Theodor W. Adorno
Kültür Endüstrisi Kültür Yönetimi
İletişim
5. Baskı 2009, İstanbul
Adorno’ya göre, “kültürün tamamı, toplumun suçuna iştirak eder. Kültür,
üretim alanında zaten geçerli olan adaletsizlikten beslenerek varlığını
sürdürür. S. 29
Kültür endüstrisi, müşterilerinin kasten ve tepeden bütünleştirilmesidir.

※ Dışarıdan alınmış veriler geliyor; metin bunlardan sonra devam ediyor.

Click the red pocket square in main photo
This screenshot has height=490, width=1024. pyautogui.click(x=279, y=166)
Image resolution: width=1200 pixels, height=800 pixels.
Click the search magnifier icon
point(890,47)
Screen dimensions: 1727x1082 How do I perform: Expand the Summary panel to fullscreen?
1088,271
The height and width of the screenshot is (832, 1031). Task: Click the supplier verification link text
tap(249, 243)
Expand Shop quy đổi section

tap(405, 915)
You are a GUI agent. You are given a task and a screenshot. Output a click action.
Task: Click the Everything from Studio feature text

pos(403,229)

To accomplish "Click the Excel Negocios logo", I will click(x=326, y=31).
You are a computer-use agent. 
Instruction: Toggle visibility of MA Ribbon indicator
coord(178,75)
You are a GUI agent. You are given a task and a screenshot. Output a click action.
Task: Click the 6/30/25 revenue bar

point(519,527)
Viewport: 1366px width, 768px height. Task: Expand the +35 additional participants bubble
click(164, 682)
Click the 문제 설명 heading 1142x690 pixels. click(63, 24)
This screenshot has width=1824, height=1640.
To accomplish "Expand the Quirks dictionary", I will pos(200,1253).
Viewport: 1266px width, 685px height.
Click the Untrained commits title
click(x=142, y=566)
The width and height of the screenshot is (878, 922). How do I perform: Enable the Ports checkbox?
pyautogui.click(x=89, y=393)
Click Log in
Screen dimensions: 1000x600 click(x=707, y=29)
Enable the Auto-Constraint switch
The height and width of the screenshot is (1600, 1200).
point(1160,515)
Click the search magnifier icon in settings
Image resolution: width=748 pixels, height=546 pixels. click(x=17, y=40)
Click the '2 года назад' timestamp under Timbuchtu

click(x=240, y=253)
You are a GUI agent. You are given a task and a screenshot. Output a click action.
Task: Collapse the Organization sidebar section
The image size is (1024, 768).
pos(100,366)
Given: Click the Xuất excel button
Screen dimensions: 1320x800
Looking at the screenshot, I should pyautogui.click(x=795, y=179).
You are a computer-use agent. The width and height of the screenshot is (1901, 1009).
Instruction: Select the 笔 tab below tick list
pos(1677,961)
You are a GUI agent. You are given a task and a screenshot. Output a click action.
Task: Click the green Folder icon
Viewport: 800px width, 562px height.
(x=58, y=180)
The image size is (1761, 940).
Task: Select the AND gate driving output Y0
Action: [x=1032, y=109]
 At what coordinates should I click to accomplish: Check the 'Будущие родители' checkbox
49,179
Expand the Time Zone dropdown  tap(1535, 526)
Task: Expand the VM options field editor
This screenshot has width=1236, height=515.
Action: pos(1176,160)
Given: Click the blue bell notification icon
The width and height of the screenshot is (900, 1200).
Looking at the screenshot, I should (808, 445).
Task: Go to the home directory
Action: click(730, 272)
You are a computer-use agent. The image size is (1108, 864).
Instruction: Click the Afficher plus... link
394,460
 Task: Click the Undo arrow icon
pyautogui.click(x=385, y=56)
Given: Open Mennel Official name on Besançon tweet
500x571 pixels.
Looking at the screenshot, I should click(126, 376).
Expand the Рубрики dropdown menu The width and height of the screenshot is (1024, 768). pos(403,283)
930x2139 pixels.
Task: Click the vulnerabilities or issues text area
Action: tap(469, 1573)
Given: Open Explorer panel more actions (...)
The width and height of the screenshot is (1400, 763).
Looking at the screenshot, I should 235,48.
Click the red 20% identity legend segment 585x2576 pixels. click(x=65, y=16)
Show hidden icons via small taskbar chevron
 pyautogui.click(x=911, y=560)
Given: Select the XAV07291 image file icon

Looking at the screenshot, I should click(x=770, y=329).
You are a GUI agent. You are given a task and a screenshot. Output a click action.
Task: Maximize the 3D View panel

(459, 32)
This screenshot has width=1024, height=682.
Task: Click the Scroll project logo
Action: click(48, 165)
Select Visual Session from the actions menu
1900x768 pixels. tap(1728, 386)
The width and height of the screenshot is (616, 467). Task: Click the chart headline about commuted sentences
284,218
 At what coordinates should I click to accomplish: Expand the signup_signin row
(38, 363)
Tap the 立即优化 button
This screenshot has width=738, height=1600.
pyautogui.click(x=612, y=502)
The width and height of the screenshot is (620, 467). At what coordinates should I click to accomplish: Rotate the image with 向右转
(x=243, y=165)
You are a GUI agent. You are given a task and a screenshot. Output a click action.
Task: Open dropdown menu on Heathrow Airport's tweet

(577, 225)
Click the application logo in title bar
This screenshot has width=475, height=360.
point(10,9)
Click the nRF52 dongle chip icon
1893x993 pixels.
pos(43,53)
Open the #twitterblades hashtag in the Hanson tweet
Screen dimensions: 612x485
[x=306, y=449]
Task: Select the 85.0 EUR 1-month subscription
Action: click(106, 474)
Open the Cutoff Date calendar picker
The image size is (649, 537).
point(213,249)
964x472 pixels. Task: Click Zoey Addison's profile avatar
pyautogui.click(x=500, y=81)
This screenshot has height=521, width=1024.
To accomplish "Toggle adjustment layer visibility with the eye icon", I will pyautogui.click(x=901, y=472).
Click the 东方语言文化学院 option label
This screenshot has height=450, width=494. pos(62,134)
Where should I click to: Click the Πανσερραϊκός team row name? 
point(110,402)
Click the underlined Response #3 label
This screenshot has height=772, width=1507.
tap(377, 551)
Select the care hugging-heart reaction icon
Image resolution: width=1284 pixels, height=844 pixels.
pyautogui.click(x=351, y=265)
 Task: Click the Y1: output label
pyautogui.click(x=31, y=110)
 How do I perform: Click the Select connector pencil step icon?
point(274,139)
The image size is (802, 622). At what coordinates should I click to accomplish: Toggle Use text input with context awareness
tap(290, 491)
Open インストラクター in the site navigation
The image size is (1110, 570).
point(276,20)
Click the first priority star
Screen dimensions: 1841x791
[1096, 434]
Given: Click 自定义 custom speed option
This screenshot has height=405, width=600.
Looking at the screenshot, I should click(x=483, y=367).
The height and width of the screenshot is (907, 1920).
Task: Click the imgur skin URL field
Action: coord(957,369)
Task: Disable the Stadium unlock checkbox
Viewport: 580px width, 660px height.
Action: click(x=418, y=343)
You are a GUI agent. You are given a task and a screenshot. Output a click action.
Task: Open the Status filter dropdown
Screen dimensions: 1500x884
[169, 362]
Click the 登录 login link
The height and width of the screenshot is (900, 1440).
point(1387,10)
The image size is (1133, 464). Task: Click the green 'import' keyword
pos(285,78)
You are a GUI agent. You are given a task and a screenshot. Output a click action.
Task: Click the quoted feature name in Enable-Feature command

Binlerce yıl boyunca birbirinden ayrılmış yüksek ve düşük kültür alanlarını da
birleşmeye zorlar – her ikisinin zararına olacak şekilde. Yüksek kültürün,
etkileri üzerinde spekülasyon yapılarak,
ciddiyeti ortadan kaldırılır; düşük kültürün, toplumsal denetim bütünsel
olmadığı sürece barındırdığı başarı isyankarlık ise uygarlaştırıcı dizginleme
yoluyla yok edilir. S.33
Kitle iletişim araçları, izleyici kitlesi kazanmak ve inandırıcı olmak
için toplumsal gerçekliği yeniden üretmek zorundadır; bunun sonucunda kendi
ürünlerindeki ideolojik yanılsamaları hafifletebilir ya da bunların altını
oyabilir ve farkında olmadan da olsa toplumsal eleştiri ve ideolojik
bozgunculuk yapar s. 34
Modernist sanat içinde, görünürde ilerici olan hareketlerin her biri,
aynı zamanda giderek artan yasakları da beraberinde getirmiştir: Temsil, figür,
anlatı, ahenk, birlik gibi bu mantık, doğası gereği sınırlı ve teslimiyetçidir.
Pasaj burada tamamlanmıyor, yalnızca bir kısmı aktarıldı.